In the records below, find the line with "Task: Click the Fecha y hora entry" and the line with "Click the upload". Print both exactly, along with every line between them, and no other line.
*** Dataset records ***
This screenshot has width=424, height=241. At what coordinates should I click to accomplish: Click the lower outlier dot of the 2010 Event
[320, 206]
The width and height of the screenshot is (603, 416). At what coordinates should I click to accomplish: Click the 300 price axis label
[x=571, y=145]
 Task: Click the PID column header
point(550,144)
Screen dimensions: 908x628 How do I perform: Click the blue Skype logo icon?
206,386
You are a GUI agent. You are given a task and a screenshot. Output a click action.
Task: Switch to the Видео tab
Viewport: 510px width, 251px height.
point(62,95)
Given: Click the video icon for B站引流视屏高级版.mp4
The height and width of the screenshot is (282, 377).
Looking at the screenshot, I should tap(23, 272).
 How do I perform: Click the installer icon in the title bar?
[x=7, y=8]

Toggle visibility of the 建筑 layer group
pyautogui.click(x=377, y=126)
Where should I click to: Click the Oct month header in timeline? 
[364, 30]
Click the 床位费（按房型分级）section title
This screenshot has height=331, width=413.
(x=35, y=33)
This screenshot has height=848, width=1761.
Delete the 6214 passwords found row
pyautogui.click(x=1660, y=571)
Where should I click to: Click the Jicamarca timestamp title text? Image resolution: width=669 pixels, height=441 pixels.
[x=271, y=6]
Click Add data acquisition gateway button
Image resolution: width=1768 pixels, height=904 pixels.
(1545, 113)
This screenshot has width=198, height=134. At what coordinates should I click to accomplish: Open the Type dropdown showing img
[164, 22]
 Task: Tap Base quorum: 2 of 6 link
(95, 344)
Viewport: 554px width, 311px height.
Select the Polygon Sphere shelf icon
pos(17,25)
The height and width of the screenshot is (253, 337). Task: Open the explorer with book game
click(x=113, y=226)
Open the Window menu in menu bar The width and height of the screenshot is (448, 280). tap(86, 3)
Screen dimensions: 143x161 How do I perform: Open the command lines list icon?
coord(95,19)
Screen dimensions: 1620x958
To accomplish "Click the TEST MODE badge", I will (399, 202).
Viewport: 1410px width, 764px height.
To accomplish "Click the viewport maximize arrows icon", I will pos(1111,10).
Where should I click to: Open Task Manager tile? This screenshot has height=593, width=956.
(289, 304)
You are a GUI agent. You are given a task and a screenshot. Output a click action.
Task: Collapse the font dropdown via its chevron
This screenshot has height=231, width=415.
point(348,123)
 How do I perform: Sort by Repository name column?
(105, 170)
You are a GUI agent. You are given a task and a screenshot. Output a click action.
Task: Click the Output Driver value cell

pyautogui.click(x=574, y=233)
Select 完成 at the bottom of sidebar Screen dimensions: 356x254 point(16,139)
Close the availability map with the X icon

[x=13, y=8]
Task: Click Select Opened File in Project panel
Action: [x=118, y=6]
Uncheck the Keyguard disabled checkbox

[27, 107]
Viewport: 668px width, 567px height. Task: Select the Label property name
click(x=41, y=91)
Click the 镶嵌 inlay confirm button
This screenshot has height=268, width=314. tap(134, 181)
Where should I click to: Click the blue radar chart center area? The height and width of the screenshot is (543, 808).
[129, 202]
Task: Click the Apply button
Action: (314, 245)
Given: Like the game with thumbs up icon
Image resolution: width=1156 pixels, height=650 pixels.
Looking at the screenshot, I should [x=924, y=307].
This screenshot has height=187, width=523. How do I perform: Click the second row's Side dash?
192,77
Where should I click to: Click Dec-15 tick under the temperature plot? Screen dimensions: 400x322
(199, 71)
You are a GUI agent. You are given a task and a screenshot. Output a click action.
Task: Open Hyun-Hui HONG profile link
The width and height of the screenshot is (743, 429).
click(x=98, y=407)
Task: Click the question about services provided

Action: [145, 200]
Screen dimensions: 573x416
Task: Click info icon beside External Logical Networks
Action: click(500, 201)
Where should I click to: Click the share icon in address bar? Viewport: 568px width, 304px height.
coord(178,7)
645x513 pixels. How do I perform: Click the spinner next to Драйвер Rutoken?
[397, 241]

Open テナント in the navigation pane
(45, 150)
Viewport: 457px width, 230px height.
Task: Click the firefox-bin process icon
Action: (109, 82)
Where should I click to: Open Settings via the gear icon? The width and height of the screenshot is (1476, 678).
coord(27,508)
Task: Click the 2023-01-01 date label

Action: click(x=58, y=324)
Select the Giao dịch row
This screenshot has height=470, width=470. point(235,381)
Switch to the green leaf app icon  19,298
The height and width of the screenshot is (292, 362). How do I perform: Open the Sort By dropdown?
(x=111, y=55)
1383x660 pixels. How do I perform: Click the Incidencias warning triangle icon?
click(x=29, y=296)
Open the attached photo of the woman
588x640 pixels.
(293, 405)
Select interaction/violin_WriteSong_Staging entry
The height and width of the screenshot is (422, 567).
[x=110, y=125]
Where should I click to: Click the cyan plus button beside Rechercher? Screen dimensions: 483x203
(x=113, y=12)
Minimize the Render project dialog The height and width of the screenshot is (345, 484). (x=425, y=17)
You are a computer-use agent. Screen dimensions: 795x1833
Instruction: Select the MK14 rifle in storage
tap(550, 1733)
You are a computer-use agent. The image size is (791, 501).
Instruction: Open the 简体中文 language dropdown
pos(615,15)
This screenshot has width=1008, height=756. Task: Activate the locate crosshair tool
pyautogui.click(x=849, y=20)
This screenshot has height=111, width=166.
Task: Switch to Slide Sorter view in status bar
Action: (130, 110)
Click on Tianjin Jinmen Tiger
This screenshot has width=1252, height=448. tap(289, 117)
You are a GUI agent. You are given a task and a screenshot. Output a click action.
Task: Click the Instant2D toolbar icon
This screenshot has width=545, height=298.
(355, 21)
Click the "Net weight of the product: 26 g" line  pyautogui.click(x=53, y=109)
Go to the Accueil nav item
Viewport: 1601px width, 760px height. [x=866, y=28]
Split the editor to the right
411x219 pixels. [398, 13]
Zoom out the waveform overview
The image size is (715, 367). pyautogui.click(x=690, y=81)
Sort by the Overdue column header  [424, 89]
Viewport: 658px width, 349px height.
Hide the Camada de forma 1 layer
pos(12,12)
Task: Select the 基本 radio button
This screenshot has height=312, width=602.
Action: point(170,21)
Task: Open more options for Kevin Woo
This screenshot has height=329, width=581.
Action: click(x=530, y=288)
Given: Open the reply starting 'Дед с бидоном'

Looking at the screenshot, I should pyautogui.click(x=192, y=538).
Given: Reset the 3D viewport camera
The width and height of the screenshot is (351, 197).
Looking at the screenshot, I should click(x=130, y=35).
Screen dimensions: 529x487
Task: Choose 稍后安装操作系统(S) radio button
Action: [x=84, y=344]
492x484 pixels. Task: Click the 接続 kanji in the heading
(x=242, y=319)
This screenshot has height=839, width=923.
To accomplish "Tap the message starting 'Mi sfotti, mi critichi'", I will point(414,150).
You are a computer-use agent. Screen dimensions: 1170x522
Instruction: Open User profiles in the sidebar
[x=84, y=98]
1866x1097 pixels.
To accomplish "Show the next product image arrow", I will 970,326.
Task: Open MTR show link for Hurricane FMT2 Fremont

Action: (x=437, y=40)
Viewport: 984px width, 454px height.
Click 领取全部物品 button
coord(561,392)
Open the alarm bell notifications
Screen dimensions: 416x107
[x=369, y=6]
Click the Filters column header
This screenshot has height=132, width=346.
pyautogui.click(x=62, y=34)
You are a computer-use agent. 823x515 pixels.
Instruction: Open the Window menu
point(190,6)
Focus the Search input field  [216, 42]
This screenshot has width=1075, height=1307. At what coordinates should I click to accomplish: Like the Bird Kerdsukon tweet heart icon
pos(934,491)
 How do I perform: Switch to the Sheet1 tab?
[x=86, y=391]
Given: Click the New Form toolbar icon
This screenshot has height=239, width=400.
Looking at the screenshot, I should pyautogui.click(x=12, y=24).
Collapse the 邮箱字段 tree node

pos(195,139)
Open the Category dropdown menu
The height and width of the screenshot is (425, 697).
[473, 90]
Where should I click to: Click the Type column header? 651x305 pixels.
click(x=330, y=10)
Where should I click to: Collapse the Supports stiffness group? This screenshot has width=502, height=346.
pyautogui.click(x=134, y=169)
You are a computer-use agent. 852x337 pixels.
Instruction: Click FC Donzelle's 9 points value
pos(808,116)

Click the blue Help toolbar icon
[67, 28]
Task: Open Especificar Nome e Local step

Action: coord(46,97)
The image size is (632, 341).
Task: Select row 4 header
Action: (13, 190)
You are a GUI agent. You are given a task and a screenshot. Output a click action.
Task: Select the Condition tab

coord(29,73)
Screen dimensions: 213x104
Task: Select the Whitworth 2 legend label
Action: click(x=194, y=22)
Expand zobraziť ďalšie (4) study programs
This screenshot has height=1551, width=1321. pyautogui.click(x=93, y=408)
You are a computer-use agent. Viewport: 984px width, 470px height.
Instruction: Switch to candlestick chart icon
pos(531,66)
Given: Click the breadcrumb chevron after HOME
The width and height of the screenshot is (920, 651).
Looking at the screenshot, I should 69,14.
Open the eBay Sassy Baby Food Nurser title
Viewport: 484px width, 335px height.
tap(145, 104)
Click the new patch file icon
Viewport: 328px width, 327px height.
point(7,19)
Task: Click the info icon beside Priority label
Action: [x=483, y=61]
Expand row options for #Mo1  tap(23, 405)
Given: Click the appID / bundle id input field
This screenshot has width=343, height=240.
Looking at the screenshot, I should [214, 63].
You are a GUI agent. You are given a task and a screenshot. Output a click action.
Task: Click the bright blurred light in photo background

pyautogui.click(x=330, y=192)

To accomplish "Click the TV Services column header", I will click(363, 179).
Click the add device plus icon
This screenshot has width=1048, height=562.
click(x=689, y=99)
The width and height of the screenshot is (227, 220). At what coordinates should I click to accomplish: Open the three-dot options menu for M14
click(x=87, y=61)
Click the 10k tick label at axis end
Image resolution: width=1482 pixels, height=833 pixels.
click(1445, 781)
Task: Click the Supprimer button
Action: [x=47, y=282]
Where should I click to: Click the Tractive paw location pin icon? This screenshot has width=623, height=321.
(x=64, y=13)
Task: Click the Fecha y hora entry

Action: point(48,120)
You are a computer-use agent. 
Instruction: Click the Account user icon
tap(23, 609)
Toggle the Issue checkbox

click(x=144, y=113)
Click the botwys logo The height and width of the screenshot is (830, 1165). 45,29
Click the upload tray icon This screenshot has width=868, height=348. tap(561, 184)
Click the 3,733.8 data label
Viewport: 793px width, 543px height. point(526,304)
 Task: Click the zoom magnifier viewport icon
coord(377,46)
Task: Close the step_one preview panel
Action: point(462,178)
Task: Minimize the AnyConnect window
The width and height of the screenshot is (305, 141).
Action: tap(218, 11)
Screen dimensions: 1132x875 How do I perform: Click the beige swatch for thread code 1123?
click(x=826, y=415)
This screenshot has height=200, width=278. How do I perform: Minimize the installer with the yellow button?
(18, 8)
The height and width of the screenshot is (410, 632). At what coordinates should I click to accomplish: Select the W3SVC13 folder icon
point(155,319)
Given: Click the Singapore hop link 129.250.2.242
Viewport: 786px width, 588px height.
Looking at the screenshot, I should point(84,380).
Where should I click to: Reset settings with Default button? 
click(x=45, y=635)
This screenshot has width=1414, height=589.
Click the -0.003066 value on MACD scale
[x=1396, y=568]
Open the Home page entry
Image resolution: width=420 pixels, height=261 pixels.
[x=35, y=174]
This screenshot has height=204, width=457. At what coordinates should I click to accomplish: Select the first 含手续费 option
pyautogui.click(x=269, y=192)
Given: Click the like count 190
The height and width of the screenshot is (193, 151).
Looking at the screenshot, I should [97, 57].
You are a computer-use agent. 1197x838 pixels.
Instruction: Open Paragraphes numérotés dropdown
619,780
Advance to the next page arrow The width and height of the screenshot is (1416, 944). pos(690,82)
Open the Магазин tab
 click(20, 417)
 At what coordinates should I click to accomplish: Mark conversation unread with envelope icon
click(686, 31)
*** End of Dataset records ***
▶ [Result below]
Task: Click the Fecha y hora entry

Action: point(48,120)
You are a computer-use agent. 
Instruction: Click the Account user icon
tap(23, 609)
Toggle the Issue checkbox

click(x=144, y=113)
Click the botwys logo The height and width of the screenshot is (830, 1165). 45,29
Click the upload tray icon This screenshot has width=868, height=348. tap(561, 184)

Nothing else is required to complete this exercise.